CONSEGNA 1:
Aggiorna i record dall'inizio fino alla riga che contiene "Viewport: 964px width, 712px", inclusa: sostituisci "screenshot" con "screen capture" e lascia invariato tutto il resto.

Una volta mia madre mi mandò a consegnare un paio di scarpe a un calzolaio. Eravamo a Nola, durante una di quelle estate torride in cui potevo annoiarmi, fissare il vuoto e riflettere sui drammi della vita senza sentirmi troppo in colpa, come la gioventù borghese ottocentesca debosciata. Ieri sera, dopo aver rimandato per settimane (“sono uscita tardi”, “devo andare in palestra”, “vorrei passare al supermercato”) sono entrata nel negozio del calzolaio sotto casa per fargli riparare una borsa di pelle che ho comprato a Siviglia.

C’erano tre signore in fila, ad aspettare chiacchierando sulle sedie; scarpe dappertutto. Due bottiglie di acqua lete. Quadri orientaleggianti al muro, un CD di Cremonini e una macchina per cucire nera. Come quella che ha mia nonna, solo più grande. C’era caldo, un vecchio ventilatore sovrastava le chiacchiere e “Marmellata #25”.

Il calzolaio mi ha chiesto se volevo aspettare. “Dottoré, faccio tutto in due minuti”; non voleva soldi, quindi ho comprato una borsa che fa lui, nel tempo libero. Le teneva legate, “perché a Natale una signora se ne è ‘nguattate due senza pagare”. Ho dato una carezza al cane di una delle tre clienti in attesa. C’era pace, nel rumore ritmato, nella puzza di lucido per le scarpe, in quella valanga disordinata di sandali e stivali di tutte le taglie.

In una torrida estate di forse 13, 14 anni fa, ho pensato che avrei voluto fare un lavoro manuale, da grande. Avevo la testa colma di paranoie, di parole che volevano uscire e che rovesciavo su quadernini riempiti fitti fitti, senza mai lasciare una riga. Scrivevo a matita, per poter cancellare: un paio di giorni fa riordinavo i cassetti della mia camera di adolescente e ho scoperto che si è scolorito quasi tutto. Vorrei ribattere qualcosa al computer, per ricordo; poi mi leggo, mi vedo così diversa e quasi mi vergogno.

MATERIALE FORNITO:
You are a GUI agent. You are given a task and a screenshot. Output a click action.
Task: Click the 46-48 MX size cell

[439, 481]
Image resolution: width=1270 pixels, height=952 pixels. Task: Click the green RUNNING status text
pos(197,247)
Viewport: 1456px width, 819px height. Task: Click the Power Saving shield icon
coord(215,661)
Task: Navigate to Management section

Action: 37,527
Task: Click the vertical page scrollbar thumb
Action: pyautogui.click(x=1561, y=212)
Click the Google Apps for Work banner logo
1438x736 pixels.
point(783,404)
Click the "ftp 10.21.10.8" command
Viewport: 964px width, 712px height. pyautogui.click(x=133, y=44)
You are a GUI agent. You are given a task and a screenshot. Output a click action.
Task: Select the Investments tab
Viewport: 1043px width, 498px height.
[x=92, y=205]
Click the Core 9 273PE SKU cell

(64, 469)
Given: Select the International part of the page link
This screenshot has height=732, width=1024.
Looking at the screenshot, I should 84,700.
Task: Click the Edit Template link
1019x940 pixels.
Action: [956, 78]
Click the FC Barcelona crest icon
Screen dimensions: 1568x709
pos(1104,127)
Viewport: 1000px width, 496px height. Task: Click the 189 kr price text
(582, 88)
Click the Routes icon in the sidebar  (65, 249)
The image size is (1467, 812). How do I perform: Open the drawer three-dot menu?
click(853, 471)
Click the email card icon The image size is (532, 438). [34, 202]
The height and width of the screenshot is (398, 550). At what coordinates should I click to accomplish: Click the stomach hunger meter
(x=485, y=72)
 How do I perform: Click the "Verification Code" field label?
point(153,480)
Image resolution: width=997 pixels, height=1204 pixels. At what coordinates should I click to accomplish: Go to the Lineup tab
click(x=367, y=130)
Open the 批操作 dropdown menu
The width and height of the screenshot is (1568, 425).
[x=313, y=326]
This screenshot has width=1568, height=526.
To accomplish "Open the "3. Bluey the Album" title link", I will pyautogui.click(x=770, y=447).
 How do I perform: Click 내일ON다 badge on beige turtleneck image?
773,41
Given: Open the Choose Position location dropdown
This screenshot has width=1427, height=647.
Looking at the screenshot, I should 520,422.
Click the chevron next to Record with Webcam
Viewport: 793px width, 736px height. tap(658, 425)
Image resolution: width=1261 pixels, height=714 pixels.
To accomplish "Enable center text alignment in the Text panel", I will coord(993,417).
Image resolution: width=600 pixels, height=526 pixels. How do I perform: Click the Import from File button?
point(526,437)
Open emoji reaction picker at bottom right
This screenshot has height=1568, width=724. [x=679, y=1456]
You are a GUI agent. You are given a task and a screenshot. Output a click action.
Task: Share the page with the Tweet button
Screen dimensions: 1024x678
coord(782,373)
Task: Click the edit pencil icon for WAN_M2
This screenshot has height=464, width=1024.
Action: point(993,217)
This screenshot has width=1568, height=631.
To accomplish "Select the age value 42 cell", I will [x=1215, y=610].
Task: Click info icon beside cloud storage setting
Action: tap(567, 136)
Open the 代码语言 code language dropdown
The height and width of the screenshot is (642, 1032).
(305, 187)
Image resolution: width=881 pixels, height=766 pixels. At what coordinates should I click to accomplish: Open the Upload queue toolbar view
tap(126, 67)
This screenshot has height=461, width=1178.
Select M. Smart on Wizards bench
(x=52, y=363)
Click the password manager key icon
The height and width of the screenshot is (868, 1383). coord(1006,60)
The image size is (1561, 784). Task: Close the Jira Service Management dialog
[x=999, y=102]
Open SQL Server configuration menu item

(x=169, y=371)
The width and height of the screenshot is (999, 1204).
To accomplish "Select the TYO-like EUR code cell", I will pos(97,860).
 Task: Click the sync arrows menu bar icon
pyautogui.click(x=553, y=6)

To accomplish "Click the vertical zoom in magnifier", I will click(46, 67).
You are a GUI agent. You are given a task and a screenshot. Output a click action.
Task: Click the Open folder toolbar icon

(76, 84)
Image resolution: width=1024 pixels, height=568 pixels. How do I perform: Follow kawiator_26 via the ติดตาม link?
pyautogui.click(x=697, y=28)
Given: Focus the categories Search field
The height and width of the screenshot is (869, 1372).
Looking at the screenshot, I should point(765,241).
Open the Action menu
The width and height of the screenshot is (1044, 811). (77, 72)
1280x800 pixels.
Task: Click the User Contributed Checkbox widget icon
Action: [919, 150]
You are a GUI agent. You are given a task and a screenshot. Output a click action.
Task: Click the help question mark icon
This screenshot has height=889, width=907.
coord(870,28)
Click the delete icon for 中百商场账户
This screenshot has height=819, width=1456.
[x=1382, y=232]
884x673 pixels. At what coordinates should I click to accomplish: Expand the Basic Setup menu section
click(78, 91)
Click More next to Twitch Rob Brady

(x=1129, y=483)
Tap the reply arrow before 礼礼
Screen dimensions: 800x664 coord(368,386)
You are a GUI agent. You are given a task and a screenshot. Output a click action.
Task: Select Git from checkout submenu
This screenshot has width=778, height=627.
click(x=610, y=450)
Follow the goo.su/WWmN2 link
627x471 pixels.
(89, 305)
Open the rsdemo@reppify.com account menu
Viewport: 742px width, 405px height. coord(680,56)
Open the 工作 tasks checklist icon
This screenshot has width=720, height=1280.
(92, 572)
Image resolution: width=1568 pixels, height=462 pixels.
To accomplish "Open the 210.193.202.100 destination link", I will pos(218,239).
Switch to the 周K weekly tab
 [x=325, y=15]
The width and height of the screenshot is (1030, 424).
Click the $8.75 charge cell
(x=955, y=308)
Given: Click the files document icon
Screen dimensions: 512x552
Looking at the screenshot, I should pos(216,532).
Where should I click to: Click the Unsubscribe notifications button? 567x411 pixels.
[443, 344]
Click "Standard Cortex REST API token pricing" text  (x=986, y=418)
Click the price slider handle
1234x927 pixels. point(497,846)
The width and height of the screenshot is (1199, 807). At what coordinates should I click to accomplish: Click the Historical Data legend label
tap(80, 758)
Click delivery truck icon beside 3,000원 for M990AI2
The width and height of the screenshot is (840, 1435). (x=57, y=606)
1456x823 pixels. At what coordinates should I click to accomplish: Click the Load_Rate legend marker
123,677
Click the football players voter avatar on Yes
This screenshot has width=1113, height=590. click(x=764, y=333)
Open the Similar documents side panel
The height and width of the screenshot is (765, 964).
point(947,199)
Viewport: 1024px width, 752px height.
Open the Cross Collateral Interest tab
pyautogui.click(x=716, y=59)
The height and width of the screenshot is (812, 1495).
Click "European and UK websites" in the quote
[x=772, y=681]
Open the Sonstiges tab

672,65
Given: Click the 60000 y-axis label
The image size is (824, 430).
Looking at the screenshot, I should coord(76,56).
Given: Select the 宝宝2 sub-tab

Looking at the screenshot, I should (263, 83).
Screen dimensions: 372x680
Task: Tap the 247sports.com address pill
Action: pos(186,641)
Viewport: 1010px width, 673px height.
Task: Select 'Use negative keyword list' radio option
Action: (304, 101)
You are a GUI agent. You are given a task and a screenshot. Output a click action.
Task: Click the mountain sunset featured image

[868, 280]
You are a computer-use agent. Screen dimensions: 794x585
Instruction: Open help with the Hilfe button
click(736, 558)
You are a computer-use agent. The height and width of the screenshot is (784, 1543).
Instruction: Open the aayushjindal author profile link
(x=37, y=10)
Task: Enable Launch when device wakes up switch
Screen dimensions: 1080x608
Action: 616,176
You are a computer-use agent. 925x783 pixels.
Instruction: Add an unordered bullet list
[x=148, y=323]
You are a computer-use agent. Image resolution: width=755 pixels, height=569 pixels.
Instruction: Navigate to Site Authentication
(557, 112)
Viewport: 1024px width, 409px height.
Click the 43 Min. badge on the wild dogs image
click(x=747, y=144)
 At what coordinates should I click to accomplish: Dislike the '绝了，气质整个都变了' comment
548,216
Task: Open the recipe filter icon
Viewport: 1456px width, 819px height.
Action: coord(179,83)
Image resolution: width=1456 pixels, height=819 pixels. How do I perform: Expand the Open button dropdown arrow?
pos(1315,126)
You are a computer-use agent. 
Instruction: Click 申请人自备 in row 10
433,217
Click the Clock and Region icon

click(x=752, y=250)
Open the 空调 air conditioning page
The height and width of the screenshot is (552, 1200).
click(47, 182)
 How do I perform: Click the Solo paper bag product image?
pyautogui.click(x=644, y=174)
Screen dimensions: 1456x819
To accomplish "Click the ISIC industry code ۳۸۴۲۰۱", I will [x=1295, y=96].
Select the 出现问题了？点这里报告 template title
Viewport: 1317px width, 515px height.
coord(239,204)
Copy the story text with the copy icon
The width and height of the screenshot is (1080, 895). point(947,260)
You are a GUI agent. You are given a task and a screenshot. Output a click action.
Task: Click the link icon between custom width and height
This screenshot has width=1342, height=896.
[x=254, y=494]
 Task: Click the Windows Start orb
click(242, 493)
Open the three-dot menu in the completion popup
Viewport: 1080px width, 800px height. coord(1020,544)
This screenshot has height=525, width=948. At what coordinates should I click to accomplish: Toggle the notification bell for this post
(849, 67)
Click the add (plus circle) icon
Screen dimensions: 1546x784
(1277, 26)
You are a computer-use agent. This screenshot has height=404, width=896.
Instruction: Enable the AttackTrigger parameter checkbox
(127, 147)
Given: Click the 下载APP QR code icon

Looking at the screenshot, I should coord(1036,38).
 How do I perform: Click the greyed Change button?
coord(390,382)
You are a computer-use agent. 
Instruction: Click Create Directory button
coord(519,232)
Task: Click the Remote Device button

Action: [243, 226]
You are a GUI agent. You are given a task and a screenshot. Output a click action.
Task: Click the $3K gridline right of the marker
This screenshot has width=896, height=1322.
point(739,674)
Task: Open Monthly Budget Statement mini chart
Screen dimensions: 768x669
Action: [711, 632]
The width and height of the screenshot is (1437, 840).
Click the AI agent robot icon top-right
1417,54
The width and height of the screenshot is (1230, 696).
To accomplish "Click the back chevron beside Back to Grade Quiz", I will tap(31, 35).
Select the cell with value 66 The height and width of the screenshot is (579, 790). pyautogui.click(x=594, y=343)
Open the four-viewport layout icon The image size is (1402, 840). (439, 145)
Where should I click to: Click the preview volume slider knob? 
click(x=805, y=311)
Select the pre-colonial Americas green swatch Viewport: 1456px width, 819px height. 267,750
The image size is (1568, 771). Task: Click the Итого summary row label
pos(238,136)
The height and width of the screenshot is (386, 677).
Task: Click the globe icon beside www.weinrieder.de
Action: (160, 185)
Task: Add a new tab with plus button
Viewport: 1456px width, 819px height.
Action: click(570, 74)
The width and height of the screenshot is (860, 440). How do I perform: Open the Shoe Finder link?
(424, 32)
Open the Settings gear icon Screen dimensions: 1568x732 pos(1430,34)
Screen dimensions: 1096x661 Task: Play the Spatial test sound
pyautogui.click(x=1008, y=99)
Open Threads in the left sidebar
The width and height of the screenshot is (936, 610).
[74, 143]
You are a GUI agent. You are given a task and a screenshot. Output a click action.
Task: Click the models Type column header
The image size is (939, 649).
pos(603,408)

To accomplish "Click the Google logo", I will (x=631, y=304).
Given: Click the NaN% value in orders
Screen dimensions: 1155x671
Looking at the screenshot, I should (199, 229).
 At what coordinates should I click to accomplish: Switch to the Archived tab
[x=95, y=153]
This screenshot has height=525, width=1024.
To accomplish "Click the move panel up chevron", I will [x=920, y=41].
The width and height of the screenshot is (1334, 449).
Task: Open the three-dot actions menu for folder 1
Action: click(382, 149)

CONSEGNA 2:
Elenca le scuse, riportate tra parentesi nel testo di lettura, con cui l'autrice ha rimandato per settimane la visita al calzolaio.

RISPOSTA 1:
You are a GUI agent. You are given a task and a screen capture. Output a click action.
Task: Click the 46-48 MX size cell

[439, 481]
Image resolution: width=1270 pixels, height=952 pixels. Task: Click the green RUNNING status text
pos(197,247)
Viewport: 1456px width, 819px height. Task: Click the Power Saving shield icon
coord(215,661)
Task: Navigate to Management section

Action: 37,527
Task: Click the vertical page scrollbar thumb
Action: pyautogui.click(x=1561, y=212)
Click the Google Apps for Work banner logo
1438x736 pixels.
point(783,404)
Click the "ftp 10.21.10.8" command
Viewport: 964px width, 712px height. pyautogui.click(x=133, y=44)

RISPOSTA 2:
- "sono uscita tardi"
- "devo andare in palestra"
- "vorrei passare al supermercato"